The cd started out as a Krautrock mix-tape but only one cosmic krautrock track in and it became clear that other equally cosmic tracks from beyond the borders of Germany just had to be on there too.


Nowadays, MC5 still get a good flogging round here now as does Robert Ashley's 'Automatic Writing' which would have been on the CD but I couldn't pick a 'best' bit. I hadn't heard the Faust tracks in ages though and they took me back to the early 90s in Glasgow and Edinburgh when Johnny Nash opened up my music taste and got me stoned on hash all through college days playing NEU!, 13th Floor Elevators, Orange Juice, Shamen, Skellington, Funkadelic and all sorts of other cosmic stuff.

At the time I burned 1 CDr of the mix to send to Julian Cope, but, being a bit of a lazy bastard, I never did send it. Here it is now (10th anniversary style) for yer download pleasure in 128kbps MP3 format with snaps of the original artwork.

In true re-release style I've done a limited anniversary edition of 25 numbered Cd-r copies with full repro artwork for a few lucky shafters.

I sent one to Mr Cope this week, so only 23 copies left (my mum got one too).

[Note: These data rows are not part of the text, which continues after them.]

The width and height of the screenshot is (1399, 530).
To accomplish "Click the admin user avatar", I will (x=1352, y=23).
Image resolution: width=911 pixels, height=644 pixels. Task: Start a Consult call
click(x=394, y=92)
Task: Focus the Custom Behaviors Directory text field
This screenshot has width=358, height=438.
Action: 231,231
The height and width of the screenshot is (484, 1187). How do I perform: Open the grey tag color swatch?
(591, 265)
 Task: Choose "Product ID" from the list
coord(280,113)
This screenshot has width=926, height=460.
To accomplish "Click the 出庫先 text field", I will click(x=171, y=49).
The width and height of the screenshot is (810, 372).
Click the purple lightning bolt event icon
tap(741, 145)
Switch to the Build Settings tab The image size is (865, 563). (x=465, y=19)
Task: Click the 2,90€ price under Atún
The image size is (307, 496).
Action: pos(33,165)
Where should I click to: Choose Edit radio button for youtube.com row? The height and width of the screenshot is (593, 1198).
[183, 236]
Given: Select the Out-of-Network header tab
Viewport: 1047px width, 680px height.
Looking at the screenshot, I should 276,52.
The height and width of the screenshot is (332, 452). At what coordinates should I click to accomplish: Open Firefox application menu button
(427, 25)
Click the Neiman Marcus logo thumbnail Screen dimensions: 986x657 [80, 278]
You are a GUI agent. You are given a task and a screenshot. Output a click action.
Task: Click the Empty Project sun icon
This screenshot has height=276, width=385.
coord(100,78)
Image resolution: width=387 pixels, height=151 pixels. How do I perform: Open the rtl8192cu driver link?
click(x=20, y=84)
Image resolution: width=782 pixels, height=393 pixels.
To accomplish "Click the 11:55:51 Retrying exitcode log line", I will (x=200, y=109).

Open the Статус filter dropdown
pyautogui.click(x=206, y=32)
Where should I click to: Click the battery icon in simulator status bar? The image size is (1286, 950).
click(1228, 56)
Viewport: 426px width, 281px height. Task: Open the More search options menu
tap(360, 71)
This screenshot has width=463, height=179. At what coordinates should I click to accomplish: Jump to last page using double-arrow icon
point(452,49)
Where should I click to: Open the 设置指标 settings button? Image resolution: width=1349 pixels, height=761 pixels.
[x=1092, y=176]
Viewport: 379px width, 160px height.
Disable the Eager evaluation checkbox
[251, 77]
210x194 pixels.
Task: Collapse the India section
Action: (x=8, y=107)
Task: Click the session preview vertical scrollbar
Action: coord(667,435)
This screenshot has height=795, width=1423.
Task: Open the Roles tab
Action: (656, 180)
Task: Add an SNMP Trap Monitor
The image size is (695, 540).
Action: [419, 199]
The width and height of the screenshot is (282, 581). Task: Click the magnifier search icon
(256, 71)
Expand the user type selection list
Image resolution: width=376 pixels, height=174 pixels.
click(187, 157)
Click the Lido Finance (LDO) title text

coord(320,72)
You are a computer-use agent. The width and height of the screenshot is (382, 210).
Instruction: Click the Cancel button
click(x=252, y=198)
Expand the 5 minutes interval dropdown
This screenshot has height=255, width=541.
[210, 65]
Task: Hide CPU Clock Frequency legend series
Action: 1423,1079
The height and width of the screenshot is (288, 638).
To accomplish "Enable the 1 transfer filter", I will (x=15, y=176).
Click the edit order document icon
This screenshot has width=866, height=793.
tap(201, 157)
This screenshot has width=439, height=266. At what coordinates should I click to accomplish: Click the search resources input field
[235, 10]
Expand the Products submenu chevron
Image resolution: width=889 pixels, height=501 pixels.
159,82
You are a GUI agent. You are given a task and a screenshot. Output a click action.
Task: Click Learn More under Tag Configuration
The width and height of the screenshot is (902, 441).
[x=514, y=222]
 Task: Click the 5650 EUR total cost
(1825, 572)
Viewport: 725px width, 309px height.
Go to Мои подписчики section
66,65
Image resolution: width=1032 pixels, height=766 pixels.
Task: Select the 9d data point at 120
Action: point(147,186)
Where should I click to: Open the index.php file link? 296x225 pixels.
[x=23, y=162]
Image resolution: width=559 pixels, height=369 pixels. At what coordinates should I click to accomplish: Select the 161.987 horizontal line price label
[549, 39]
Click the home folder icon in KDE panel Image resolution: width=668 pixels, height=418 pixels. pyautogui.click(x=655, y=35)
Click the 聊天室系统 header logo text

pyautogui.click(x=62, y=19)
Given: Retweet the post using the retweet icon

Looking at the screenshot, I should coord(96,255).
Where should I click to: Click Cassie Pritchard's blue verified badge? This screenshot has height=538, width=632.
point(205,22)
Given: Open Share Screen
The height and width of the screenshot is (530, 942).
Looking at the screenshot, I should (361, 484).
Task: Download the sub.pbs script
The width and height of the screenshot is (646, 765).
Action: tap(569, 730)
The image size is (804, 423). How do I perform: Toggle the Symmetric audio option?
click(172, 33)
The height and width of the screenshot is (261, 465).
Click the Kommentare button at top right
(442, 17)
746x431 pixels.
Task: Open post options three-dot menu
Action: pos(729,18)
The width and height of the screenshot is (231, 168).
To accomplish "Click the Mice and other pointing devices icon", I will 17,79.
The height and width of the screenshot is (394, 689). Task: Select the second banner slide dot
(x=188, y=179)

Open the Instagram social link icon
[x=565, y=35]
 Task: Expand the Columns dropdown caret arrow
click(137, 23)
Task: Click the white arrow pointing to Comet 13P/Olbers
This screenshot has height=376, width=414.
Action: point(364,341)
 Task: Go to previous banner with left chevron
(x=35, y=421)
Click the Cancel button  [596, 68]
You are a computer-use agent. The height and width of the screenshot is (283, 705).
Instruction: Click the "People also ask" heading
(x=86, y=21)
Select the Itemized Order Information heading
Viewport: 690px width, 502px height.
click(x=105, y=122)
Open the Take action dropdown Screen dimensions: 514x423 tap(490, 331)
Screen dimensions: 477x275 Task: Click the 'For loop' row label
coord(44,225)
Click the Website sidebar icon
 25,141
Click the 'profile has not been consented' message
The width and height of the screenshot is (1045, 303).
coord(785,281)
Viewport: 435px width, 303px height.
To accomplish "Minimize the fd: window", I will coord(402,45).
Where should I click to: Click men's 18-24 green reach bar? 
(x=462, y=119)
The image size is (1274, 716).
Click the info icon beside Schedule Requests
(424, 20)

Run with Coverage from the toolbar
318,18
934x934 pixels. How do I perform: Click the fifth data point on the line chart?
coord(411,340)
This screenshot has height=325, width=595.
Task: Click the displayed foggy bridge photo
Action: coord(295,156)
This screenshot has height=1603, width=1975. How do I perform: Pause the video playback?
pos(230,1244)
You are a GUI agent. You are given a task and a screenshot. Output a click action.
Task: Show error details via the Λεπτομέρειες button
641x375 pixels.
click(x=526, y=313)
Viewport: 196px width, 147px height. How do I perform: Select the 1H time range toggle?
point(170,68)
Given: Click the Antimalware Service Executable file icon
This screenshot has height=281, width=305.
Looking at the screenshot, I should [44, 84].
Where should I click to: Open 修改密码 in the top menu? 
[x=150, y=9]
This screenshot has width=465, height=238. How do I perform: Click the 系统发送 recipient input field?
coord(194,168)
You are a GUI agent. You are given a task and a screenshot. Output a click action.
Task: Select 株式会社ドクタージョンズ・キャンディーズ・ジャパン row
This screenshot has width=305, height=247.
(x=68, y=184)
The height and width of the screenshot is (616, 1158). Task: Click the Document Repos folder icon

If you want to experience the full CD quality audio mix of 'MC Shafty's Flug Durch Die Kosmische Music - Sci Fi Party @ 2001', send me an email (mcshafty0@gmail.com) and I'll give you paypal details and arrange for a copy to be posted to your hot little hands - the price to anywhere in the world is a flat $9.95 (Australian dollars) to cover costs.

Anyway, enjoy the post.

MC Shafty 30 April 2011

Friday 22 April 2011

Ring Mantra

Ring Mantra was recorded for my pal Tam Breslin from Glasgow. The title came from the video clip of the American remake of the Ring Movie which seemed to fit the audio.

I was into the idea of a metal track the used all the wrong chord progressions in the right way. A bit like an extened version of the moment on the Amon Duul II album Phallus Dei where they get all 'hoe-down' for a couple of literally timeless blissed-out seconds. All soloing was defiantly restricted to the MAJOR pentatonic in respect of ADIIs micro wig-out.

Wee Bleck Shafty's name came from the PPP limited edition Micro Guitar Amplifier, The Wee Bleck Box. Jimmy Spence has the amp in his shed and I believe that it's still spacerocking his red 'hot wheels' six string from time to time.

Ring Mantra was recorded by MC Shafty using Gibson guitars, Fender basses and Korg synthesisers.  It features a vocal sample by Annie Feldmeier Adams from her track on the FSS release The Black Box.



Welcome

For a while I'm gonna be posting some MC Shafty and Wee Bleck Shafty stuff here. Hope you enjoy it.